Copy the material that follows line for line, without changing anything.
** START OF Entries **
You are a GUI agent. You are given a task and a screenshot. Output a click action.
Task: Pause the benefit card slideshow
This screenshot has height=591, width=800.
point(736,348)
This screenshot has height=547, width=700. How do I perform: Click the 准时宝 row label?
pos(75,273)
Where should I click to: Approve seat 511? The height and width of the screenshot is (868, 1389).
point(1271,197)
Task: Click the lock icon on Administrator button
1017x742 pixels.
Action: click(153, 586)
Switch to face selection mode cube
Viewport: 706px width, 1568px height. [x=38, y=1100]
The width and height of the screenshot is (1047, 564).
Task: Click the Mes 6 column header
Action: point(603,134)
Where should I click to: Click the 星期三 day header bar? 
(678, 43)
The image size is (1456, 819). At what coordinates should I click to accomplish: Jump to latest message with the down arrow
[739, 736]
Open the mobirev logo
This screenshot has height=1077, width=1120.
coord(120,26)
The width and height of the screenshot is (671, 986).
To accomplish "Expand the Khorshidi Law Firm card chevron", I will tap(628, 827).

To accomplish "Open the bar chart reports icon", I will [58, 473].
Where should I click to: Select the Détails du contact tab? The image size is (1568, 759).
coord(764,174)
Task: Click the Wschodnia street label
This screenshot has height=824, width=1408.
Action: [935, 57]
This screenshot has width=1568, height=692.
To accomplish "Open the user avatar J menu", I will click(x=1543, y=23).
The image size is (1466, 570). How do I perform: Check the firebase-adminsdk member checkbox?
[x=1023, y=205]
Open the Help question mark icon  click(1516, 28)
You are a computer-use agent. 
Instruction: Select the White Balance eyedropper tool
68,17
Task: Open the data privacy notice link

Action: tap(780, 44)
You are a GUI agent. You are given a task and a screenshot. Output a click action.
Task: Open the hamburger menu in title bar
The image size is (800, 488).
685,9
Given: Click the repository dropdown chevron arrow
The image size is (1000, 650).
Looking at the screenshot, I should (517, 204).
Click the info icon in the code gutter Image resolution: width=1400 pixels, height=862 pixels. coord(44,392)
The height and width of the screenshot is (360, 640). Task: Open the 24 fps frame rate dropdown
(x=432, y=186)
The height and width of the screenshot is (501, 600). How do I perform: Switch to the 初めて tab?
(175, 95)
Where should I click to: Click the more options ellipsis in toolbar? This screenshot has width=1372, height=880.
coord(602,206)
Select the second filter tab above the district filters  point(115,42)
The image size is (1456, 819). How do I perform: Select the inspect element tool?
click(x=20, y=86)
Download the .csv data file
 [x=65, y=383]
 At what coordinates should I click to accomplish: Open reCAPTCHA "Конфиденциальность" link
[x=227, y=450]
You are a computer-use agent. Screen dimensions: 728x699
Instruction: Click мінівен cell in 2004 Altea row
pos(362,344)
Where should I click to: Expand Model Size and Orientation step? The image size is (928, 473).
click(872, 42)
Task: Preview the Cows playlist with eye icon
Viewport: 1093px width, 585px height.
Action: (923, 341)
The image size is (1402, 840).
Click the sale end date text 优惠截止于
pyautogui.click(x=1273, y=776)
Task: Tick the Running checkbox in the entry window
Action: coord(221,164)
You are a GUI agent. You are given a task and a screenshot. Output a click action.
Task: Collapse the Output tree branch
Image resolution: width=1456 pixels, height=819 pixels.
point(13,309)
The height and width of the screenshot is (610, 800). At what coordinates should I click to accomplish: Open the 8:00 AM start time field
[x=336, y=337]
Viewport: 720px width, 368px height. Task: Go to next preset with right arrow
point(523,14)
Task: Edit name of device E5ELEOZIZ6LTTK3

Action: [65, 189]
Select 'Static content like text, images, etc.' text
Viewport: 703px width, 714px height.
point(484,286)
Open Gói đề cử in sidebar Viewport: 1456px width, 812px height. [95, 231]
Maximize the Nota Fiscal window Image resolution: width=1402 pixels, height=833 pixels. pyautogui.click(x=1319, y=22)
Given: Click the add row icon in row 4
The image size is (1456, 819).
** END OF Entries **
Output below »
You are a GUI agent. You are given a task and a screenshot. Output a click action.
Task: Pause the benefit card slideshow
This screenshot has height=591, width=800.
point(736,348)
This screenshot has height=547, width=700. How do I perform: Click the 准时宝 row label?
pos(75,273)
Where should I click to: Approve seat 511? The height and width of the screenshot is (868, 1389).
point(1271,197)
Task: Click the lock icon on Administrator button
1017x742 pixels.
Action: click(153, 586)
Switch to face selection mode cube
Viewport: 706px width, 1568px height. [x=38, y=1100]
The width and height of the screenshot is (1047, 564).
Task: Click the Mes 6 column header
Action: point(603,134)
Where should I click to: Click the 星期三 day header bar? 
(678, 43)
The image size is (1456, 819). At what coordinates should I click to accomplish: Jump to latest message with the down arrow
[739, 736]
Open the mobirev logo
This screenshot has height=1077, width=1120.
coord(120,26)
The width and height of the screenshot is (671, 986).
To accomplish "Expand the Khorshidi Law Firm card chevron", I will tap(628, 827).

To accomplish "Open the bar chart reports icon", I will [58, 473].
Where should I click to: Select the Détails du contact tab? The image size is (1568, 759).
coord(764,174)
Task: Click the Wschodnia street label
This screenshot has height=824, width=1408.
Action: [935, 57]
This screenshot has width=1568, height=692.
To accomplish "Open the user avatar J menu", I will click(x=1543, y=23).
The image size is (1466, 570). How do I perform: Check the firebase-adminsdk member checkbox?
[x=1023, y=205]
Open the Help question mark icon  click(1516, 28)
You are a computer-use agent. 
Instruction: Select the White Balance eyedropper tool
68,17
Task: Open the data privacy notice link

Action: tap(780, 44)
You are a GUI agent. You are given a task and a screenshot. Output a click action.
Task: Open the hamburger menu in title bar
The image size is (800, 488).
685,9
Given: Click the repository dropdown chevron arrow
The image size is (1000, 650).
Looking at the screenshot, I should (517, 204).
Click the info icon in the code gutter Image resolution: width=1400 pixels, height=862 pixels. coord(44,392)
The height and width of the screenshot is (360, 640). Task: Open the 24 fps frame rate dropdown
(x=432, y=186)
The height and width of the screenshot is (501, 600). How do I perform: Switch to the 初めて tab?
(175, 95)
Where should I click to: Click the more options ellipsis in toolbar? This screenshot has width=1372, height=880.
coord(602,206)
Select the second filter tab above the district filters  point(115,42)
The image size is (1456, 819). How do I perform: Select the inspect element tool?
click(x=20, y=86)
Download the .csv data file
 [x=65, y=383]
 At what coordinates should I click to accomplish: Open reCAPTCHA "Конфиденциальность" link
[x=227, y=450]
You are a computer-use agent. Screen dimensions: 728x699
Instruction: Click мінівен cell in 2004 Altea row
pos(362,344)
Where should I click to: Expand Model Size and Orientation step? The image size is (928, 473).
click(872, 42)
Task: Preview the Cows playlist with eye icon
Viewport: 1093px width, 585px height.
Action: (923, 341)
The image size is (1402, 840).
Click the sale end date text 优惠截止于
pyautogui.click(x=1273, y=776)
Task: Tick the Running checkbox in the entry window
Action: coord(221,164)
You are a GUI agent. You are given a task and a screenshot. Output a click action.
Task: Collapse the Output tree branch
Image resolution: width=1456 pixels, height=819 pixels.
point(13,309)
The height and width of the screenshot is (610, 800). At what coordinates should I click to accomplish: Open the 8:00 AM start time field
[x=336, y=337]
Viewport: 720px width, 368px height. Task: Go to next preset with right arrow
point(523,14)
Task: Edit name of device E5ELEOZIZ6LTTK3

Action: [65, 189]
Select 'Static content like text, images, etc.' text
Viewport: 703px width, 714px height.
point(484,286)
Open Gói đề cử in sidebar Viewport: 1456px width, 812px height. [95, 231]
Maximize the Nota Fiscal window Image resolution: width=1402 pixels, height=833 pixels. pyautogui.click(x=1319, y=22)
Given: Click the add row icon in row 4
The image size is (1456, 819).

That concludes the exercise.